We must be mindful that a Christian life is one that requires balance. We cannot become overly attentive to small details that we lose the importance and meaning of being a Christian. Jesus rebuked the Jews in Matt 23:23-24 for being so attentive to tithing the trivial spices in their house that they forgot about what was important: judgment, mercy, and faith. He tells them that they effectively swallowed a camel by straining at such small detail. They were not balanced in their lives.

A passage of similar meaning to that of Matt 10:42 is found in Matt 25:32-46. Here Jesus uses a figure of a King separating the sheep and the goats. The pronouncement upon those on his right was commendation for doing some relatively small things for him: feeding, providing drink, shelter, clothing, visiting in sickness and in prison. Those on the right respond with the question of when did they see him in these various conditions? The king’s response was that as often as they did it to the least of my brothers, you have done it to me. The he turns to those on his left pronouncing condemnation on them telling them of all the small things they failed to do to him. They respond asking when did they see him like that? And again, he tells them in failing to do it to the least of them; they failed to do it for him.

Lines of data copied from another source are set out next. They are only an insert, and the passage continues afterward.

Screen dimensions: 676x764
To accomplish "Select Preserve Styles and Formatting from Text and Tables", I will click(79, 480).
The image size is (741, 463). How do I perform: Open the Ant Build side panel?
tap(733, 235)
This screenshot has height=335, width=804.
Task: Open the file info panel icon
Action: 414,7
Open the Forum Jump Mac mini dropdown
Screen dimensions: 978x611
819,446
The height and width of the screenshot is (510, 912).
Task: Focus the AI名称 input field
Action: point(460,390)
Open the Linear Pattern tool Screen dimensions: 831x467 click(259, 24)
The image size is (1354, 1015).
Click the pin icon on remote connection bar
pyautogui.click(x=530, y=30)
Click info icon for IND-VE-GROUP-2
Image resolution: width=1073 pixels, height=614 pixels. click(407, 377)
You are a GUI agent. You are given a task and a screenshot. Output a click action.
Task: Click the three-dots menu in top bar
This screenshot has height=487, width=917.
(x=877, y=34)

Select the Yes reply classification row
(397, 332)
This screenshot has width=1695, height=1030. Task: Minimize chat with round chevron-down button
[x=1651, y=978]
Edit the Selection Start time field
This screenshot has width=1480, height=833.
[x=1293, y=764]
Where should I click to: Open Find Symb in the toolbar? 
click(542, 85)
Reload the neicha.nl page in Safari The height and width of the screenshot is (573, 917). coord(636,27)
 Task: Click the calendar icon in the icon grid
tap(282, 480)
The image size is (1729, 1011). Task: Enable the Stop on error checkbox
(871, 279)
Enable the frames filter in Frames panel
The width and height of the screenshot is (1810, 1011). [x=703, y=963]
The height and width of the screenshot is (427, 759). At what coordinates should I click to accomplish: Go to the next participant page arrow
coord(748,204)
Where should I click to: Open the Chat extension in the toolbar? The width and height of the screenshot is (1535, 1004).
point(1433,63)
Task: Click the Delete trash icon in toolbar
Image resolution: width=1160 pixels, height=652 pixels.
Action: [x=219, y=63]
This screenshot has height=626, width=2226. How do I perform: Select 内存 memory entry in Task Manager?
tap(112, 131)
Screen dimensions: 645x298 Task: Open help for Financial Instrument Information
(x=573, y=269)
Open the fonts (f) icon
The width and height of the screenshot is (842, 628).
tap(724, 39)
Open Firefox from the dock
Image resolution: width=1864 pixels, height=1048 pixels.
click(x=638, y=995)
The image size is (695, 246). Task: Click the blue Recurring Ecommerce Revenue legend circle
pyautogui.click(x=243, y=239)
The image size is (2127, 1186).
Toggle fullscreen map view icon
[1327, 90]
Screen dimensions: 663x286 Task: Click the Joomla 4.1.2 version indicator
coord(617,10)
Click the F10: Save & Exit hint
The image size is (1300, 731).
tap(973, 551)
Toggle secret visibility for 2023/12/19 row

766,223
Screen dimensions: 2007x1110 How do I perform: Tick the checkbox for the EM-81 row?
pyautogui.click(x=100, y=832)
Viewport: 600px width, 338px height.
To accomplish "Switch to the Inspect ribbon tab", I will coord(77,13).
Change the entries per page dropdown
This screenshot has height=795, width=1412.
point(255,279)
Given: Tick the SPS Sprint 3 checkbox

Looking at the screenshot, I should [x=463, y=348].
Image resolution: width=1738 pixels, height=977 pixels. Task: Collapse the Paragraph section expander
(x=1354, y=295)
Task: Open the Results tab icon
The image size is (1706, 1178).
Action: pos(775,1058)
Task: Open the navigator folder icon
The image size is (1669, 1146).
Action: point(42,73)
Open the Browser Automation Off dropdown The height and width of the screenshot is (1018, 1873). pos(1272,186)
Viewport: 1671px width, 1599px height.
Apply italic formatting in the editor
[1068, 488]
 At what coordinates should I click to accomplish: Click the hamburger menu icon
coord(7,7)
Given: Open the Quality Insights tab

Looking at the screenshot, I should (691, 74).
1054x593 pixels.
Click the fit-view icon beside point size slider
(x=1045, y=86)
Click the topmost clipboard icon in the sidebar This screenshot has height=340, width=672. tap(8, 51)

We need to be mindful of opportunity as it comes our way regardless of size or merit. That requires that we are aware and prepared to meet the opportunity with a response worthy as if we were serving our Lord. We must ensure we’re not too busy and begin prioritizing the good we do based on the relative judgment of the size of the matter. The good news is that we can all do small things for our Lord and secure our reward in Heaven. What can you do?